Um filme de Benh Zeitlin.
Indomável Sonhadora (título brasileiro infeliz, em Portugal é a tradução do incrível original: Bestas do Sul Selvagem) é construído em cima de uma espécie de realismo mágico, como o do Nobel de Literatura García Marquês. Mistura uma crítica à uma dura realidade com algo de onírico, de fantasioso. O resultado é poderoso.
Numa ilha da Lousiana, denominada "A Banheira", metida numa espécie de mangue e isolada por uma barragem, vive uma população constantemente ameaçada pelo nível da água. Apesar de muito pobre, a sociedade sobrevive esquecida pelo governo e num forte senso de cooperação. Ali vive Hushpuppy (Quvenzhané Wallis) e o pai. Ela cresce aprendendo a se virar sozinha e amar sua terra; ele está doente. Uma tempestade alaga a ilha, fazendo com que boa parte da população migre. Mas os dois continuam.
Zeitlin faz críticas sociais ao mesmo tempo que faz um interessante estudo de seus personagens, aproveitando ainda para alertar sobre os problemas causados pela degradação da natureza. Metidos num ambiente sujo e miserável, em meio à lama, animais e algum lixo (e essa insalubridade parece ser aumentada por uma fotografia levemente acinzentada) essas pessoas tem uma forte ligação com a terra, com suas casas.
Na mídia brasileira sempre há casos de moradias ou áreas interditadas pela defesa civil devido a riscos de desmoronamentos ou alagamentos. Mas mesmo com os riscos essas pessoas se recusam a deixar as casas, por não terem outro lugar para ir e levar suas coisas e também por não quererem abandonar o que sempre chamaram de lar. É mais ou menos nessa situação que vive os habitantes da Banheira, a água entra por baixo da porta mas se recusam a deixar o lugar onde vivem. Precariamente, é certo, mas onde sentem-se livres. São as feras sem domesticação.

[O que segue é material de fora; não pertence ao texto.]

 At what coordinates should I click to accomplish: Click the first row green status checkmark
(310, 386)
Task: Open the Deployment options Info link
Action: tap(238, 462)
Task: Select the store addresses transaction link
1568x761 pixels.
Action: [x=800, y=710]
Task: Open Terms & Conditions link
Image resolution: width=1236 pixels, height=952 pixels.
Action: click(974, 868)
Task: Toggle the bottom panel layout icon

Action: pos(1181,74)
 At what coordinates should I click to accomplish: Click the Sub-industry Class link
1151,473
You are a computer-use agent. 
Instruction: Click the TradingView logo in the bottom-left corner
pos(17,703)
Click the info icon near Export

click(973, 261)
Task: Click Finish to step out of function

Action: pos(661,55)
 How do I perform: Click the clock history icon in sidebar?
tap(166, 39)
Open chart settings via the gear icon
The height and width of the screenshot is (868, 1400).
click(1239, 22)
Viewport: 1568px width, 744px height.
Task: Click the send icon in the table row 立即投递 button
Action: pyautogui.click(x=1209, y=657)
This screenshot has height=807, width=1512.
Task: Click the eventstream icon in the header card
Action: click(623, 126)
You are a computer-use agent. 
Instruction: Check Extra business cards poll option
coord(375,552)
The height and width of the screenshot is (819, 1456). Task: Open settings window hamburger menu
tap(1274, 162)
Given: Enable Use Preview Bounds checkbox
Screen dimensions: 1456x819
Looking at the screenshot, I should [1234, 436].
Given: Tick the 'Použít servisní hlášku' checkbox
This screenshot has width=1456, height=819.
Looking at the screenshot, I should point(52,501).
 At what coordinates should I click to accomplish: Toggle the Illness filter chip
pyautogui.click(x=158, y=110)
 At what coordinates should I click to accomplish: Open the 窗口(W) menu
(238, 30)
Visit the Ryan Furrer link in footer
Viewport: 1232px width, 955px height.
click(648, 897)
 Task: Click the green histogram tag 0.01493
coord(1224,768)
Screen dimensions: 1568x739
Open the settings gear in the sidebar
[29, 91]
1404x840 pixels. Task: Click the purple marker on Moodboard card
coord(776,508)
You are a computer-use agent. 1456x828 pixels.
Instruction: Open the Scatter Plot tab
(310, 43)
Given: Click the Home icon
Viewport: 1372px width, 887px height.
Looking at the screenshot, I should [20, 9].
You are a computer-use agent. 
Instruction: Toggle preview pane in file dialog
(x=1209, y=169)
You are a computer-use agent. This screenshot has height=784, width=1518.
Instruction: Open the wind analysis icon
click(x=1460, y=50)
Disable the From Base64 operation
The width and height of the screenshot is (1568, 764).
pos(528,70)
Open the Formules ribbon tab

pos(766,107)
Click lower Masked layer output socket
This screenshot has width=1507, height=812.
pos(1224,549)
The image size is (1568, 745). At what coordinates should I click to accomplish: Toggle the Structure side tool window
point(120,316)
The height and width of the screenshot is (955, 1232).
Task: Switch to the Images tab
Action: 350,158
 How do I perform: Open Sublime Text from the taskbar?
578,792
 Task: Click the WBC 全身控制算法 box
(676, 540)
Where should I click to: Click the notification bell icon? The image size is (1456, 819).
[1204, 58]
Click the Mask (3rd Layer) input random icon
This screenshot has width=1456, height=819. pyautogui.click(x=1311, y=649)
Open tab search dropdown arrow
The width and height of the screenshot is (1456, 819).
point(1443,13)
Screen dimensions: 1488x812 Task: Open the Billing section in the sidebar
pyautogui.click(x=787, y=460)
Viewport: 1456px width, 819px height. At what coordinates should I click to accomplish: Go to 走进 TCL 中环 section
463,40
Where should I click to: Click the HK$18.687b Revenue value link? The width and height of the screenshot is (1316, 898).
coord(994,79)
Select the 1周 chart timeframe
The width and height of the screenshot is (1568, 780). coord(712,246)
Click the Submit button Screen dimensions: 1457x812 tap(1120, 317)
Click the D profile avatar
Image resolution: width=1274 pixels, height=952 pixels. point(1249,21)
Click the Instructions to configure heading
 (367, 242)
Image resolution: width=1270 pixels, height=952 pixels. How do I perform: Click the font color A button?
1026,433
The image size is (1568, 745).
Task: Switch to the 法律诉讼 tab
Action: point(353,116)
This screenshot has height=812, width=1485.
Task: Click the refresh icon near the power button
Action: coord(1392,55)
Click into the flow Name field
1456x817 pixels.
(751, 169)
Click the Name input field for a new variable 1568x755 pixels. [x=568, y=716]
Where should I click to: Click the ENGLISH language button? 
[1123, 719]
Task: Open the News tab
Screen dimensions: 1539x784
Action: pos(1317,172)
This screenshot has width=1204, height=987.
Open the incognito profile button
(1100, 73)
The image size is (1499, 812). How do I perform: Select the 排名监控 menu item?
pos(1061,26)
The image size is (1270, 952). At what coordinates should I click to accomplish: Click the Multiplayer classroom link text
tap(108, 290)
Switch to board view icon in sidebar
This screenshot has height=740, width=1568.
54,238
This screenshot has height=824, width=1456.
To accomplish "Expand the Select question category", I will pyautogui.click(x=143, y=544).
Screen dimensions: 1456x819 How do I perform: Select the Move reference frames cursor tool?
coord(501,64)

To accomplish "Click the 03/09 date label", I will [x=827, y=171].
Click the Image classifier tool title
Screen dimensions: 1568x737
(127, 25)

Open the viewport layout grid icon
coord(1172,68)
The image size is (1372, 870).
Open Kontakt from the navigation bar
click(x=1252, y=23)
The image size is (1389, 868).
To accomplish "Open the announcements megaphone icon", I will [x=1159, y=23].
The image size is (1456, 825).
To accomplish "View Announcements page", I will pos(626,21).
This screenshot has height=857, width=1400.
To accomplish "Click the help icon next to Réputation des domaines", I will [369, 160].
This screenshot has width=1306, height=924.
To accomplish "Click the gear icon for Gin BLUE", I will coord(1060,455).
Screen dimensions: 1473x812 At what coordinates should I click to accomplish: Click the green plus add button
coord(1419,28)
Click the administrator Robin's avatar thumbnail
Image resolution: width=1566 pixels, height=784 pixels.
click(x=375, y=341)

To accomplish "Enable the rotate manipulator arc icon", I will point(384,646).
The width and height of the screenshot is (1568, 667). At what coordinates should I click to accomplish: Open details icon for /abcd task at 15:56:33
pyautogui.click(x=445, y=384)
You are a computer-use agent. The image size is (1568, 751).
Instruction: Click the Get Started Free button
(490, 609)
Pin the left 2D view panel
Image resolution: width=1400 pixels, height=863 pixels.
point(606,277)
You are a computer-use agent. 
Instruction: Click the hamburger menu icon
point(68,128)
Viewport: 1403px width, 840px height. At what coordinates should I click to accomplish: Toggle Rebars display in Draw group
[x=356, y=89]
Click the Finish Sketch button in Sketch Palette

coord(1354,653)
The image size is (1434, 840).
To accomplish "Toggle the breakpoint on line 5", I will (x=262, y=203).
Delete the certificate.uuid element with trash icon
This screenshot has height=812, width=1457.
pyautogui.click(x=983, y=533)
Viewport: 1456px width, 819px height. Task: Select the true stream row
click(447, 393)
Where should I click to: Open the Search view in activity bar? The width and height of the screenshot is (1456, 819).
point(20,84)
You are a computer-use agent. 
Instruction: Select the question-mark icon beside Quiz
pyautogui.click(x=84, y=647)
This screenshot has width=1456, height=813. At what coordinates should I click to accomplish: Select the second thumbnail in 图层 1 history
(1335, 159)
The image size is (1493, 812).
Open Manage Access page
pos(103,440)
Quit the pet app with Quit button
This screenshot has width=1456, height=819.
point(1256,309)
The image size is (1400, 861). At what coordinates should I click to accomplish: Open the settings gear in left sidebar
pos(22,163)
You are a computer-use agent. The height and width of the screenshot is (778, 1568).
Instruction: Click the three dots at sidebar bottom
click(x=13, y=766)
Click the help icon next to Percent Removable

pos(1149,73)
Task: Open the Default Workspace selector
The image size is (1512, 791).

Isso ajuda entender a garra daquelas pessoas, que não querem nada mais além do direito de sobreviver e viver como quiserem, que apenas desejam seu lugar no mundo. Então aparece o pai de Hushpuppy, que apesar de a início nos parecer um pai negligente, cruel e cabeça dura, na verdade destila amor pela menina, tentando apenas protegê-la do que ele acha que deve protegê-la.
Mas nada no filme surpreende mais que pequena Quvenzhané Wallis (sinceramente não sei qual é pronúncia para esse nome), nativa do sul da Lousiana. Tinha apenas 5 anos quando fez o teste para o papel e foi escalada. A menina ganhou diversos prêmios mundo afora, e uma indicação ao Oscar (até agora a atriz mais jovem a conseguir tal indicação). Em cada olhar, em cada careta, cada grito, a menina chama a atenção para si, e parece dizer, Eu tenho o poder, olhe para mim. Ela passa uma incrível sensação de coragem, persistência, força, mas também de melancolia, esperança, doçura e inocência. Seus cabelos rebeldes, no melhor dos sentidos, são uma juba de leão.
Só para ver do que foi capaz essa menina, o filme já merece ser assistido.